Zwar betraf die an anderer Stelle noch durchzuführende
Ausgleichsmaßnahme nicht einen in der Zukunft noch zu
schaffenden tatsächlichen (körperlichen) Zustand des zu
übertragenden „Eingriffsgrundstücks“
(vgl. dazu Sack in Boruttau, Grunderwerbsteuergesetz, Kommentar,
16. Aufl. 2007, § 9 Rz 136 ff.; Hofmann,
Grunderwerbsteuergesetz, Kommentar, 8. Aufl. 2004, § 8 Rz 7;
Pahlke/ Franz, Grunderwerbsteuergesetz, Kommentar, 3. Aufl. 2005,
§ 8 Rz 3); die Ausgleichsmaßnahme an anderer Stelle
wirkt aber auf die Nutzbarkeit des zu übertragenden
„Eingriffsgrundstücks“ in einer Weise ein,
die einer tatsächlichen Veränderung des
Grundstückszustands vergleichbar ist. Sie gestattet
nämlich auf dem zu übertragenden Grundstück den
Eingriff in das Landschaftsbild oder den Naturhaushalt (§ 1a
Abs. 3 Satz 1 BauGB) als tatsächliches Geschehen.
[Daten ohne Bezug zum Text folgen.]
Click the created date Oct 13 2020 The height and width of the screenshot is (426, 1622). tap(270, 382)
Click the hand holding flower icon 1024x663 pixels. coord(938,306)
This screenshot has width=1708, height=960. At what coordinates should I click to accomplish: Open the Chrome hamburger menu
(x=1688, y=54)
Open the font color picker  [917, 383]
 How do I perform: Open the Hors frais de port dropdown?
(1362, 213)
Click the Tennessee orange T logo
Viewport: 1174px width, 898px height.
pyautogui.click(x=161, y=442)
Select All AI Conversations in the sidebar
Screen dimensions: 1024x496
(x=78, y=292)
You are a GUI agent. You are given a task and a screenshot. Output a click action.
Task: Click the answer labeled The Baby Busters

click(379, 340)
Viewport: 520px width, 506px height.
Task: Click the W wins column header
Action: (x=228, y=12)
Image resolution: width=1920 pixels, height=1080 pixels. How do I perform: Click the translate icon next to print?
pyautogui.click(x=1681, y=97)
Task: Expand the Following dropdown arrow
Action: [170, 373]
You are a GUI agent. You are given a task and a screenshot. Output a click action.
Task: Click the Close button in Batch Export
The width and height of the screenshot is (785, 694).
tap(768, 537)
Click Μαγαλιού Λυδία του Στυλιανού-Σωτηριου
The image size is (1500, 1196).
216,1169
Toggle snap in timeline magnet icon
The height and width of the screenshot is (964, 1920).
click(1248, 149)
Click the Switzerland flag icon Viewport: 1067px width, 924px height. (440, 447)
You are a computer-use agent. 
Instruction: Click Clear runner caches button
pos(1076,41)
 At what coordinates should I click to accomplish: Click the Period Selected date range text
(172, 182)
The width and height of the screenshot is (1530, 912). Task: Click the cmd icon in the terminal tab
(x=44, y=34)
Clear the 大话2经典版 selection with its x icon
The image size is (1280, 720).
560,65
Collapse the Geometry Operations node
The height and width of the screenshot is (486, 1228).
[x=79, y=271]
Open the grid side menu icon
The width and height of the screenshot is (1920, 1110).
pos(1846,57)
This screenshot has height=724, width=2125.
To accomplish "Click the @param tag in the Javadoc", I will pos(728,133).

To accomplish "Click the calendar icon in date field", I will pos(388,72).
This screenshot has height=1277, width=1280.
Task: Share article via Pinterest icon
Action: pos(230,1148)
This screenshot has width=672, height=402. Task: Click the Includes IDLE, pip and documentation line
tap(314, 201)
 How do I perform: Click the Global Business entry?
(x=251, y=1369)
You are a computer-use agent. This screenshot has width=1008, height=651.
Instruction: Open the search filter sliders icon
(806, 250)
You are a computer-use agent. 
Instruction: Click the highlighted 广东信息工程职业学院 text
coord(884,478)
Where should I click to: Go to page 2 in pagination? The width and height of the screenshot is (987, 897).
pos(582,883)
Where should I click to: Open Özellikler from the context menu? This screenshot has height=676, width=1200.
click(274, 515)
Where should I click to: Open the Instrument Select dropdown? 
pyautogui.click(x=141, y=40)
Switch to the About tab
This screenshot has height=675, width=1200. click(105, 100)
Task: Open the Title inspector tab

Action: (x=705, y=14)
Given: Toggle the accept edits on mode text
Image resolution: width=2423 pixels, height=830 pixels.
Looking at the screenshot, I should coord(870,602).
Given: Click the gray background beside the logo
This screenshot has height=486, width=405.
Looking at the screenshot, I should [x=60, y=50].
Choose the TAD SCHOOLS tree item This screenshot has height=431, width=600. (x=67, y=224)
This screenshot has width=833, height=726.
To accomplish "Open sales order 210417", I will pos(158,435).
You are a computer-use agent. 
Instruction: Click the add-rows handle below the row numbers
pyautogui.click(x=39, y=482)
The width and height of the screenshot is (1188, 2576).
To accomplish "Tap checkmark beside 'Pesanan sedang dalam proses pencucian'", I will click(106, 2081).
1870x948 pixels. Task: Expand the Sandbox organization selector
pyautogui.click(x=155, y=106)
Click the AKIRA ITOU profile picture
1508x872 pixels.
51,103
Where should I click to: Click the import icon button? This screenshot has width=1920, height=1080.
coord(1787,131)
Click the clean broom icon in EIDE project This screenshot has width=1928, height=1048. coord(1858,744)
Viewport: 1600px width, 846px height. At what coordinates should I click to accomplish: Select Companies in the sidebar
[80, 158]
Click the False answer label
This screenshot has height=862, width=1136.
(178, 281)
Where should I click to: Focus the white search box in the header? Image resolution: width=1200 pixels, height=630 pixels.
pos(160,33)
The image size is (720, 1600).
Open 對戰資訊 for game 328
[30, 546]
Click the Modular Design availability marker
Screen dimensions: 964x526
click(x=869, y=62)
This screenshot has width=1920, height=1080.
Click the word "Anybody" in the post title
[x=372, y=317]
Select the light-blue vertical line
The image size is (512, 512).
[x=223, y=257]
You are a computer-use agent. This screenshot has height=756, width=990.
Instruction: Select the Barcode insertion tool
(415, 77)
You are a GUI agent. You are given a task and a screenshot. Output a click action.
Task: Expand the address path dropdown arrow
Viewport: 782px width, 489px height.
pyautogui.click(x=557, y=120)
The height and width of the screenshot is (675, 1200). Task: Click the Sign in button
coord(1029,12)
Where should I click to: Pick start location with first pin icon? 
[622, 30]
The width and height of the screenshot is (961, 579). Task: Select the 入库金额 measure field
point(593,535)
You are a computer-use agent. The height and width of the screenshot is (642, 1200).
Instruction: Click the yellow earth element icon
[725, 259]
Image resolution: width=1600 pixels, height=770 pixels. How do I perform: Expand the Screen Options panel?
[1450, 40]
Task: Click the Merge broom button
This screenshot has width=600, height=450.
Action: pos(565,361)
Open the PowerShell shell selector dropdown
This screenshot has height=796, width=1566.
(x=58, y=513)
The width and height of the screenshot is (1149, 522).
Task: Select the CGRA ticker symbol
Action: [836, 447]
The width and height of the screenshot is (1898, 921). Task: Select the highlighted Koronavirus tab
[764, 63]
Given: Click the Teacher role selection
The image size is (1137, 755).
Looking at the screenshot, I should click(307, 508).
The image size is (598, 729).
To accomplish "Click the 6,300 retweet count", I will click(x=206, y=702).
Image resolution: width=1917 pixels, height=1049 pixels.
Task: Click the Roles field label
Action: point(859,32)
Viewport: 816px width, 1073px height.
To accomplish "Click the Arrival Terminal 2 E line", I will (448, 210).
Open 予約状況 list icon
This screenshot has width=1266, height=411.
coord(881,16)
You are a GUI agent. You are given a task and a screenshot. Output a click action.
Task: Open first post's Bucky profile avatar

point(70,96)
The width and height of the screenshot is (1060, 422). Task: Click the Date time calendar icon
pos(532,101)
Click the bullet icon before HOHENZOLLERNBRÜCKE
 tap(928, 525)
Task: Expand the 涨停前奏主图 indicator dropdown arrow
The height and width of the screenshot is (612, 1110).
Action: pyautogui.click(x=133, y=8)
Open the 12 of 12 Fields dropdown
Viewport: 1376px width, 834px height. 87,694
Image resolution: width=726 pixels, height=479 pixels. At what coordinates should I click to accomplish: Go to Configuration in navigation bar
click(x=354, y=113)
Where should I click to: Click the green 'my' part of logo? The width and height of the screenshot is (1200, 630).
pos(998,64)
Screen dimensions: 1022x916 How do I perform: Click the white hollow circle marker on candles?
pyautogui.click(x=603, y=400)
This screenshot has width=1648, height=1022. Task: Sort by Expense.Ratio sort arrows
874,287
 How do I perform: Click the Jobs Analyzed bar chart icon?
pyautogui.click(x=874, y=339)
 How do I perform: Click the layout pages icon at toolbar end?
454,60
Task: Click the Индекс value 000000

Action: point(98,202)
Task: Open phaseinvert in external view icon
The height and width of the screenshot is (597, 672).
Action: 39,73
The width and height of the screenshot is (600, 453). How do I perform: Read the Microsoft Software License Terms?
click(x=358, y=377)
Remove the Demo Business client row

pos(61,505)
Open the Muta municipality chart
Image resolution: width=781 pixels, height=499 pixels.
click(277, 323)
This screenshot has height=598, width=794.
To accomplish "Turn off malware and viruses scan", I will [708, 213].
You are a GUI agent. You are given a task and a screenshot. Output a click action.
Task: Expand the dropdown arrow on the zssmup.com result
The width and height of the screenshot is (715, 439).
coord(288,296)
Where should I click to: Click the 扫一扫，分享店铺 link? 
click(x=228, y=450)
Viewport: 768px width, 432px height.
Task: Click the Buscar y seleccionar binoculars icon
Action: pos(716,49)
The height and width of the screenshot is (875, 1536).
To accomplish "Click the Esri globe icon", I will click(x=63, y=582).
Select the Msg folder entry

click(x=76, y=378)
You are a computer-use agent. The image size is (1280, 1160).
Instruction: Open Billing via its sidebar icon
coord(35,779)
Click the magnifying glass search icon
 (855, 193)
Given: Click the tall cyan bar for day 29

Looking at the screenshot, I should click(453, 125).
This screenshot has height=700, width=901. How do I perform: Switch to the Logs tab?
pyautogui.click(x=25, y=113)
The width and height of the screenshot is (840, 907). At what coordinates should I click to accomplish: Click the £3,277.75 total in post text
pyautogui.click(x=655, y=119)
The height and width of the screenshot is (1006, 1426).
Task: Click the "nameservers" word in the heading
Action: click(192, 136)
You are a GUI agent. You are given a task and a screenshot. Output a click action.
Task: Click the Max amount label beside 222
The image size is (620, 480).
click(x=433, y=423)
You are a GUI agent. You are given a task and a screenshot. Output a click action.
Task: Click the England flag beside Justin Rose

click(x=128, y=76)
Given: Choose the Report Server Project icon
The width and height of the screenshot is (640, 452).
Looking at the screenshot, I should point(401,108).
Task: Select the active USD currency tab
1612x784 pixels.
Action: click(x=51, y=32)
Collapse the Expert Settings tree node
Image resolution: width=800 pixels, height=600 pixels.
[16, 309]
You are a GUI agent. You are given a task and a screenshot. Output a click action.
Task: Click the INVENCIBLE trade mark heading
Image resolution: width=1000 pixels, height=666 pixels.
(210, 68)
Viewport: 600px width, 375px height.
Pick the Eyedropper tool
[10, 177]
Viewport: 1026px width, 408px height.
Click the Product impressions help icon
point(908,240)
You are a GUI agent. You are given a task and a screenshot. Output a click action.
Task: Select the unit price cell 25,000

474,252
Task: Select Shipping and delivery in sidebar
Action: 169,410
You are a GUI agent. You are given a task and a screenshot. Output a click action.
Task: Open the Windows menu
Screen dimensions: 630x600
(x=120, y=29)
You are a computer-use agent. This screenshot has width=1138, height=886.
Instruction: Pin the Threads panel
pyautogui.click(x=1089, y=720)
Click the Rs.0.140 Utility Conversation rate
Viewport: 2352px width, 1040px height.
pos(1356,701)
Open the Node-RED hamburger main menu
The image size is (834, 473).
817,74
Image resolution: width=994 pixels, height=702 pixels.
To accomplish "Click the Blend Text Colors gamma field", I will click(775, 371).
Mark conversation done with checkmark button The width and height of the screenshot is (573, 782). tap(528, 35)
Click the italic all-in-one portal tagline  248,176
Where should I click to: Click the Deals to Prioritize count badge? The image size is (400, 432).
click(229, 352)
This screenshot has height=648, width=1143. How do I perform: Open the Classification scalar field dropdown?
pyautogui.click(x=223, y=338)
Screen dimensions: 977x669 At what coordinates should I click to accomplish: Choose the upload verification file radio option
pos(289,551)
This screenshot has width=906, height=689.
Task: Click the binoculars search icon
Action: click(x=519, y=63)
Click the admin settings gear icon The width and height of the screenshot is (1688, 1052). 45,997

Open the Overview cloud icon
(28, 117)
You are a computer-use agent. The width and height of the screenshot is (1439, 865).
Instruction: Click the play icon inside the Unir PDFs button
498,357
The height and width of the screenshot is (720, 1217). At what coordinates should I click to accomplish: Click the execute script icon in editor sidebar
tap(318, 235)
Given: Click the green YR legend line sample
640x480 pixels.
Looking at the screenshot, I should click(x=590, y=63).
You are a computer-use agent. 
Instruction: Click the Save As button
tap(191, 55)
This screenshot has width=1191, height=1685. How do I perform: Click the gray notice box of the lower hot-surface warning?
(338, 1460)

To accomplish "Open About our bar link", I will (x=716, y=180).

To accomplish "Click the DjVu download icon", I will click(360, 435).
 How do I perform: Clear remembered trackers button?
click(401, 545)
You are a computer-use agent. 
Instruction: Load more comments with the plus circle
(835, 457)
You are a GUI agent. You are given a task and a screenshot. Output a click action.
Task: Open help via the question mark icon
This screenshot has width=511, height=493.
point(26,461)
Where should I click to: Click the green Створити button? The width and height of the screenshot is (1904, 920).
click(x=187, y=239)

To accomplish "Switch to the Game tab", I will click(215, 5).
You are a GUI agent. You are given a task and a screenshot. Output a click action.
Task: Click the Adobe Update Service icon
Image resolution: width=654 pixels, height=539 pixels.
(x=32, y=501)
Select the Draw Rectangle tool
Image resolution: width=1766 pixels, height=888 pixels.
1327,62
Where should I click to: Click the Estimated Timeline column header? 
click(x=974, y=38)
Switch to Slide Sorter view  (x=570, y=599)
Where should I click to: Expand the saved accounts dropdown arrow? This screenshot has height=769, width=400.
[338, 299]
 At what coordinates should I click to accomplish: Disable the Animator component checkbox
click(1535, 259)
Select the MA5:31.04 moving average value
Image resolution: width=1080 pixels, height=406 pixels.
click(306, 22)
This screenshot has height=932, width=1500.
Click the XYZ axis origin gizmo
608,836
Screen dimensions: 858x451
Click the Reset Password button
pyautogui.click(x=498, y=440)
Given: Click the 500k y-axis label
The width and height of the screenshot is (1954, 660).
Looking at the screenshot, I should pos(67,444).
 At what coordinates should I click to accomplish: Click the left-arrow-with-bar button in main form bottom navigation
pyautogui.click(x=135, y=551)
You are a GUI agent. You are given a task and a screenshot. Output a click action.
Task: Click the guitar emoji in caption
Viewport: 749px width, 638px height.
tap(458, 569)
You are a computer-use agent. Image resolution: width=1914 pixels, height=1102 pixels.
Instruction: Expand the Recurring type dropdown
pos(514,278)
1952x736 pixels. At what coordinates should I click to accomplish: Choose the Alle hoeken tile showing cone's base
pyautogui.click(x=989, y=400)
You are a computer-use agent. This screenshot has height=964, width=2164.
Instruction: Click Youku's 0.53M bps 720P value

Damit gelten
für die vertragliche Übernahme der Kosten einer dem
„Eingriffsgrundstück“ zugeordneten
Ausgleichsmaßnahme nach § 135a Abs. 2 BauGB bei der
Anwendung der §§ 8 und 9 GrEStG dieselben Grundsätze
wie bei der Übernahme der Erschließungskosten.